Exercise prompt: Tell me how many lines in the data below hold the string "will", and say nothing else.

Exercise materials:
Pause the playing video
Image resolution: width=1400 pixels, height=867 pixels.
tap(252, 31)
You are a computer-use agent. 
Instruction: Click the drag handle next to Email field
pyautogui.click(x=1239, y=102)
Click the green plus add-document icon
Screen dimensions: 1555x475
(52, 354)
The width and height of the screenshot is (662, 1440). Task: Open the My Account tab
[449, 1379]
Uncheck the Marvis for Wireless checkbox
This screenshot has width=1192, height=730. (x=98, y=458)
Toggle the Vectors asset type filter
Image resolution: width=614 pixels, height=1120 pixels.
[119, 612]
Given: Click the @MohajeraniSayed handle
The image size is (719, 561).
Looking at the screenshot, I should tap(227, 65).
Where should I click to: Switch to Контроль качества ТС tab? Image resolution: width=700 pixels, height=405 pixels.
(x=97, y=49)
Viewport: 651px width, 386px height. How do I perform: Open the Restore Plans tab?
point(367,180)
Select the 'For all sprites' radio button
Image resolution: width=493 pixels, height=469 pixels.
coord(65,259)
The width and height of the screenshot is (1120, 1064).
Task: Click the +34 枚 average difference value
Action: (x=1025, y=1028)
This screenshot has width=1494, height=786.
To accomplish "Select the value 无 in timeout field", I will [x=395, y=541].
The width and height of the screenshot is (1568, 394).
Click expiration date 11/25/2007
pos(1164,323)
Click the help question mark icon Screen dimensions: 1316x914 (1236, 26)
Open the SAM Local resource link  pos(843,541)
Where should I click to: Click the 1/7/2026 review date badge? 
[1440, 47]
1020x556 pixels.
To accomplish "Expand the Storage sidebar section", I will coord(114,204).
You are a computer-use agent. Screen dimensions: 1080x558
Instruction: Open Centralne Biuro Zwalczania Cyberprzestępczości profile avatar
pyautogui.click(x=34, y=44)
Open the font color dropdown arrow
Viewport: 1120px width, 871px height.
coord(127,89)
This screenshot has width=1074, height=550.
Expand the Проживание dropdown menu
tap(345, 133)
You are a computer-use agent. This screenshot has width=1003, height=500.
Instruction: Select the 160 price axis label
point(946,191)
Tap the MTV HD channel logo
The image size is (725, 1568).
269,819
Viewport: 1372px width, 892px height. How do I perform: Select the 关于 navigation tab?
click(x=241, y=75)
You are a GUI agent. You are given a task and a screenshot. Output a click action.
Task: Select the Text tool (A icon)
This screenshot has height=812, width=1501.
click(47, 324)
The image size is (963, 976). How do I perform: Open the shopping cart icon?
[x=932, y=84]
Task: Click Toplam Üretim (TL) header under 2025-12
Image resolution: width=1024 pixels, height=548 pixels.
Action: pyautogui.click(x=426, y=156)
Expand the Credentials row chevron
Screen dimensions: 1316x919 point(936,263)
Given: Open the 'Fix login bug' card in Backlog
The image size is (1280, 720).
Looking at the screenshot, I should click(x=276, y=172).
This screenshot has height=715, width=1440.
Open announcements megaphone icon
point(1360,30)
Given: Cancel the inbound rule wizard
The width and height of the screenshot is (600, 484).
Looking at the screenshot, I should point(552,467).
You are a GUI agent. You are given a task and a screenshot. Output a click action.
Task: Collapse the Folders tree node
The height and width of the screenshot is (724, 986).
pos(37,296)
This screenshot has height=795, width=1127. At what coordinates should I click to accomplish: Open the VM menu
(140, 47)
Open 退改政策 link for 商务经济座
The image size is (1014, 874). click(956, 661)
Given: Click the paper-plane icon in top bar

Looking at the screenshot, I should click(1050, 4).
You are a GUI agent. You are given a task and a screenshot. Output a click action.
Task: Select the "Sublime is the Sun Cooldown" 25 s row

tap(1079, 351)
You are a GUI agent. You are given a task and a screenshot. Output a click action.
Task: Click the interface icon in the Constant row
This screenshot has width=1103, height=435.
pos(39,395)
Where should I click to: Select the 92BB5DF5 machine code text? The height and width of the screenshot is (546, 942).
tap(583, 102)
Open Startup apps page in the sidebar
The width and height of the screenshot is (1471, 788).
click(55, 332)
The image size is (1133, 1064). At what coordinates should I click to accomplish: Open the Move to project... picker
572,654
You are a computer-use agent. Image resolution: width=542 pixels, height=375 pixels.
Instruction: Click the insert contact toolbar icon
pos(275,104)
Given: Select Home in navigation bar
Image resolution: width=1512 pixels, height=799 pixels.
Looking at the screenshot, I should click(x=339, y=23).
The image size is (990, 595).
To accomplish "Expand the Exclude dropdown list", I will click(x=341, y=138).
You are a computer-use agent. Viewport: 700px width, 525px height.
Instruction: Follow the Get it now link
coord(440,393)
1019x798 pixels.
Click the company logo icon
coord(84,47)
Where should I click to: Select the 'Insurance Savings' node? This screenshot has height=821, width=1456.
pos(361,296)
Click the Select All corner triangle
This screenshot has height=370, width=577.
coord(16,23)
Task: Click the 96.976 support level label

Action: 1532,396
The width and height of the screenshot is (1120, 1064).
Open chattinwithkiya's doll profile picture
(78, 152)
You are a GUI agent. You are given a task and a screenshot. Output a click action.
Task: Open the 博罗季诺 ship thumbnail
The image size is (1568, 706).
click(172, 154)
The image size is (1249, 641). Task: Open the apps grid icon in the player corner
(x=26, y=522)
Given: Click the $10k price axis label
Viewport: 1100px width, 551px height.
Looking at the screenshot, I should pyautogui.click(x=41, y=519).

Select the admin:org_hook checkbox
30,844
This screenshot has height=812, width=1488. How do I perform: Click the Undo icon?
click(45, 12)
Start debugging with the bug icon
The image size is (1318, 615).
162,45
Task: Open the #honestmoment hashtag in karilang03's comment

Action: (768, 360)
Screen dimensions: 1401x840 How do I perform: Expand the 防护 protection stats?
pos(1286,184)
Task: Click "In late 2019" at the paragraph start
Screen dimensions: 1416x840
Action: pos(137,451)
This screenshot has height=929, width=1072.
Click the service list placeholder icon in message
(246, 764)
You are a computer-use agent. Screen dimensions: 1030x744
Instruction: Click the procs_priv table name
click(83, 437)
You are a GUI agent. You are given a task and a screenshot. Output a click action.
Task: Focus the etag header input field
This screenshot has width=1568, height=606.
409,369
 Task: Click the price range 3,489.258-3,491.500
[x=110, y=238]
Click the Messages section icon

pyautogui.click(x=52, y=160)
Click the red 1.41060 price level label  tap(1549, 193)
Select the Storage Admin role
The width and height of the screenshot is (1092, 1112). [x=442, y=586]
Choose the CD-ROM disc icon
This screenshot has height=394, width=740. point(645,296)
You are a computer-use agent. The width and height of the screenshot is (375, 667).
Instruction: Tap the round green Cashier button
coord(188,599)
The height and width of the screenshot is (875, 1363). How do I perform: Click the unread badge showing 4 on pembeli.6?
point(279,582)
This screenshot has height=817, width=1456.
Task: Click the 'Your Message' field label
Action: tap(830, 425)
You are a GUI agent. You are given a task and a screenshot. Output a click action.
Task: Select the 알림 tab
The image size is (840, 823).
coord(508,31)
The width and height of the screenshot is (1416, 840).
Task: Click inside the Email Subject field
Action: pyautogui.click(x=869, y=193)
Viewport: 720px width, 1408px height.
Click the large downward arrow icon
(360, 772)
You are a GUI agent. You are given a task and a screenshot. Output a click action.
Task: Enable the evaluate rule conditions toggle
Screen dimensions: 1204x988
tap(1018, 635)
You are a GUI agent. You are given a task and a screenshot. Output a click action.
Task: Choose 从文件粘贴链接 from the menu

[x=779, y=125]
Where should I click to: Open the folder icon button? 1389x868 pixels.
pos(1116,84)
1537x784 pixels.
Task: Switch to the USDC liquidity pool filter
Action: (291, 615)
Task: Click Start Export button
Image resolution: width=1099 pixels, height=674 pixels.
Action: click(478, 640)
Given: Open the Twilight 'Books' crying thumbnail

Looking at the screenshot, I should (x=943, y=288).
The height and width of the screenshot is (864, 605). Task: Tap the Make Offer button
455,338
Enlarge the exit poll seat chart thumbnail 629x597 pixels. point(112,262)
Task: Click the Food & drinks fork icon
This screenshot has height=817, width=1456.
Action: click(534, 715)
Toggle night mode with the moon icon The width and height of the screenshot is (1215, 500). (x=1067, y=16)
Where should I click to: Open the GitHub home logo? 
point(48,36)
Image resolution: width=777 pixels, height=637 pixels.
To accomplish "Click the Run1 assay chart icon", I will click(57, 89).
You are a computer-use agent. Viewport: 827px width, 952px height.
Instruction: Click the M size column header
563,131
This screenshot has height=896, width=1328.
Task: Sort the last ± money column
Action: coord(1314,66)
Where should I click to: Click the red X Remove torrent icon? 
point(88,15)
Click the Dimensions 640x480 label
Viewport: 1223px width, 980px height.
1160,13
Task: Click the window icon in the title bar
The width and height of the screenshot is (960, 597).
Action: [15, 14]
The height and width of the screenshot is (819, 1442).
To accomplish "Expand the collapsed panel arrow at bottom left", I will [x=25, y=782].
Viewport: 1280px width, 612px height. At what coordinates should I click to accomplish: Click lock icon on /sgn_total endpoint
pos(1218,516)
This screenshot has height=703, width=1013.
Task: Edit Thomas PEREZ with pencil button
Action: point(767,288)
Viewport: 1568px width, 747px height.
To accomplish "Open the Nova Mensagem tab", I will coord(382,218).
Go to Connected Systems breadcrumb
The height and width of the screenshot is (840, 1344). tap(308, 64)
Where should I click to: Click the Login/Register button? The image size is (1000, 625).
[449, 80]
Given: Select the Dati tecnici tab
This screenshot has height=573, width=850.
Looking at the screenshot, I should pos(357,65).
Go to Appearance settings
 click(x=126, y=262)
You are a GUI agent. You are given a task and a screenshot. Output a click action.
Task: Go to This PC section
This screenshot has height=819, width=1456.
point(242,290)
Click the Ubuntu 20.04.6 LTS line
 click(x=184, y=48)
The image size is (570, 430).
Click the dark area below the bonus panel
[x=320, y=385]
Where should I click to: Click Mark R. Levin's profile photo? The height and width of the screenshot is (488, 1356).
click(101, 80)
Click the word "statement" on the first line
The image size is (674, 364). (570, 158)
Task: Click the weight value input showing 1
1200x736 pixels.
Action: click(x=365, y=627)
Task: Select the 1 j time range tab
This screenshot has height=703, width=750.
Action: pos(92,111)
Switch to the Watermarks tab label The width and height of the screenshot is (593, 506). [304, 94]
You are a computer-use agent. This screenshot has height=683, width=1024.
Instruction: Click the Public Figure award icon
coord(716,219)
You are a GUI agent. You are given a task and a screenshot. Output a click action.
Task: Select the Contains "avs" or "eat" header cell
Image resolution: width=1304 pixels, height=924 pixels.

Result of this task: 6